GIVEN RECORDS:
#####
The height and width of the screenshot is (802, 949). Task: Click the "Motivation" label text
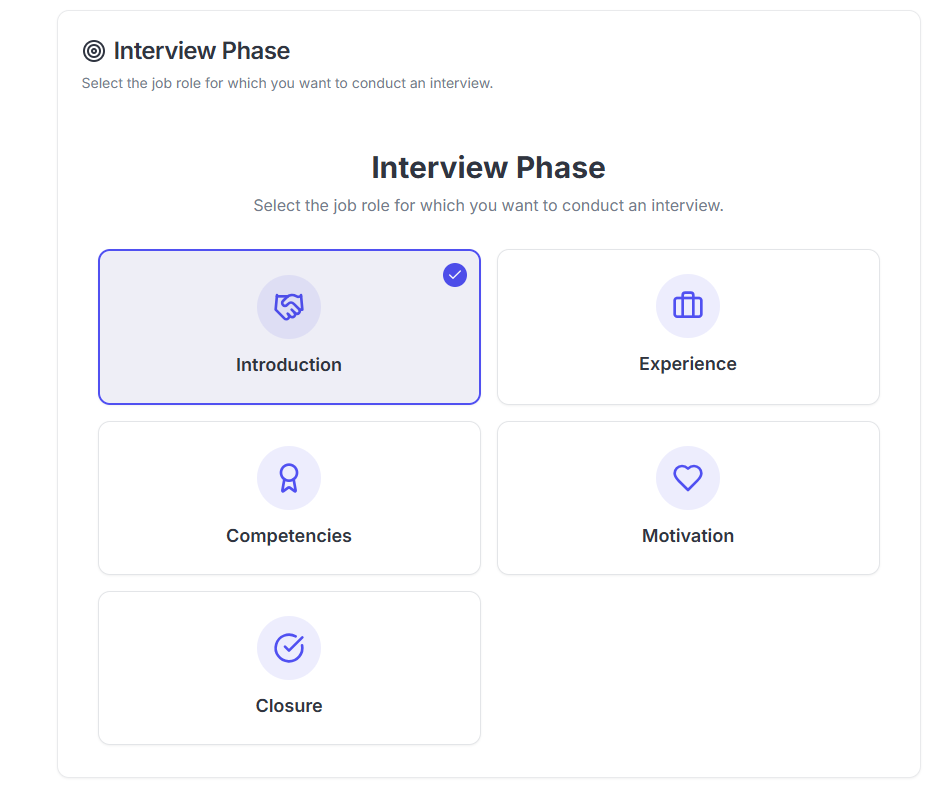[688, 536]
#####
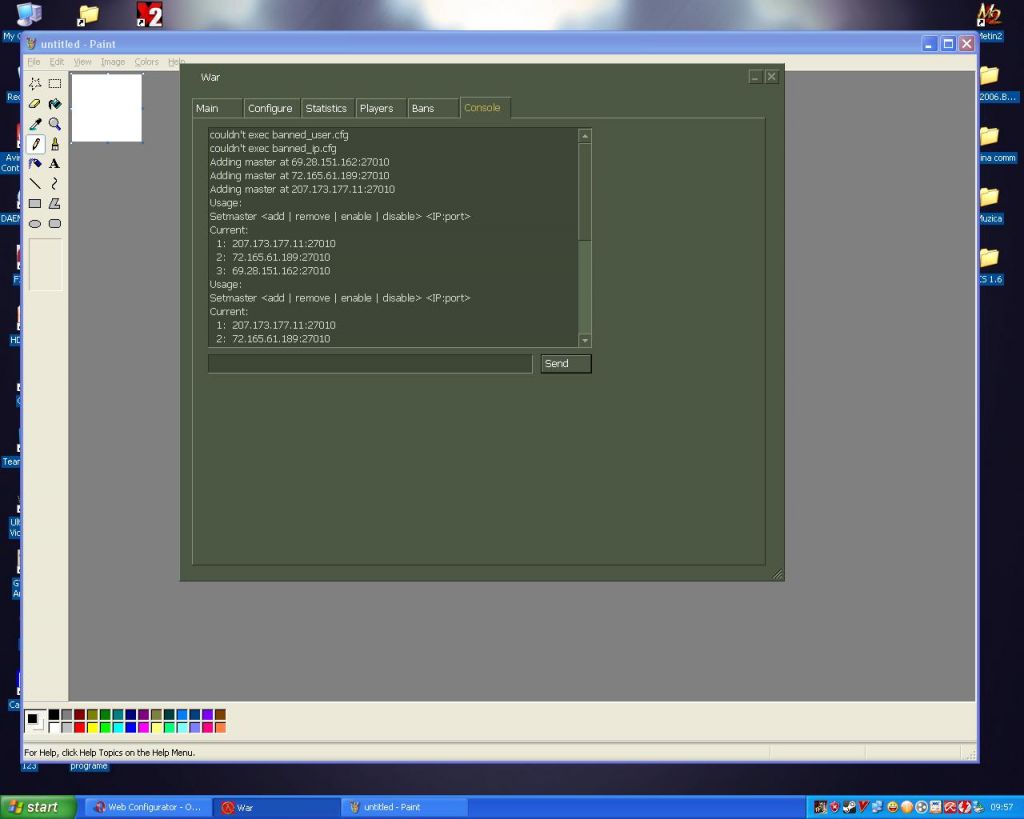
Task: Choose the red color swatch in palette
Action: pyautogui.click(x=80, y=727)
#####
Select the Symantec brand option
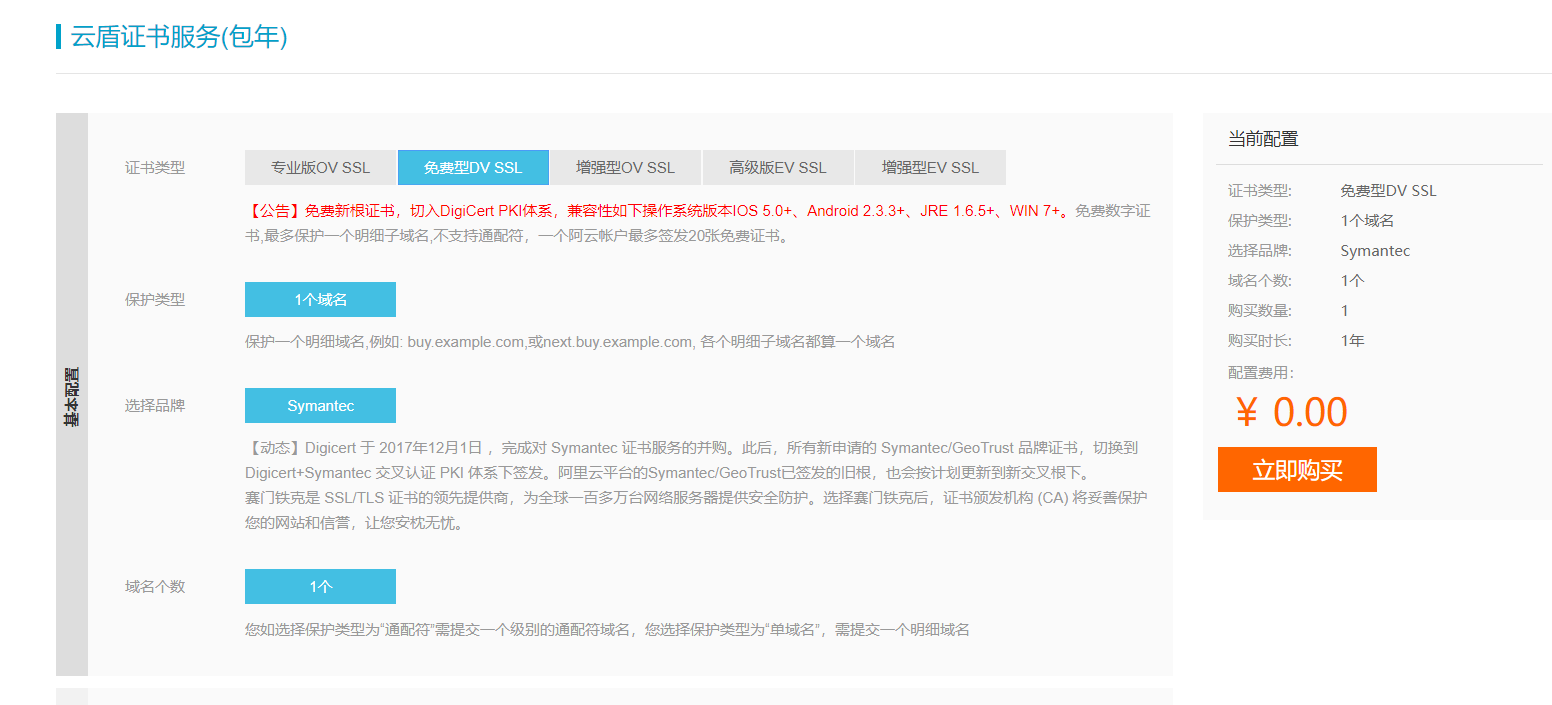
#####
DIRECTION: Which lines of the records contain the string "Task", with case counting? Report each of them in full.

WRITTEN REPLY:
The height and width of the screenshot is (802, 949). Task: Click the "Motivation" label text
Task: Choose the red color swatch in palette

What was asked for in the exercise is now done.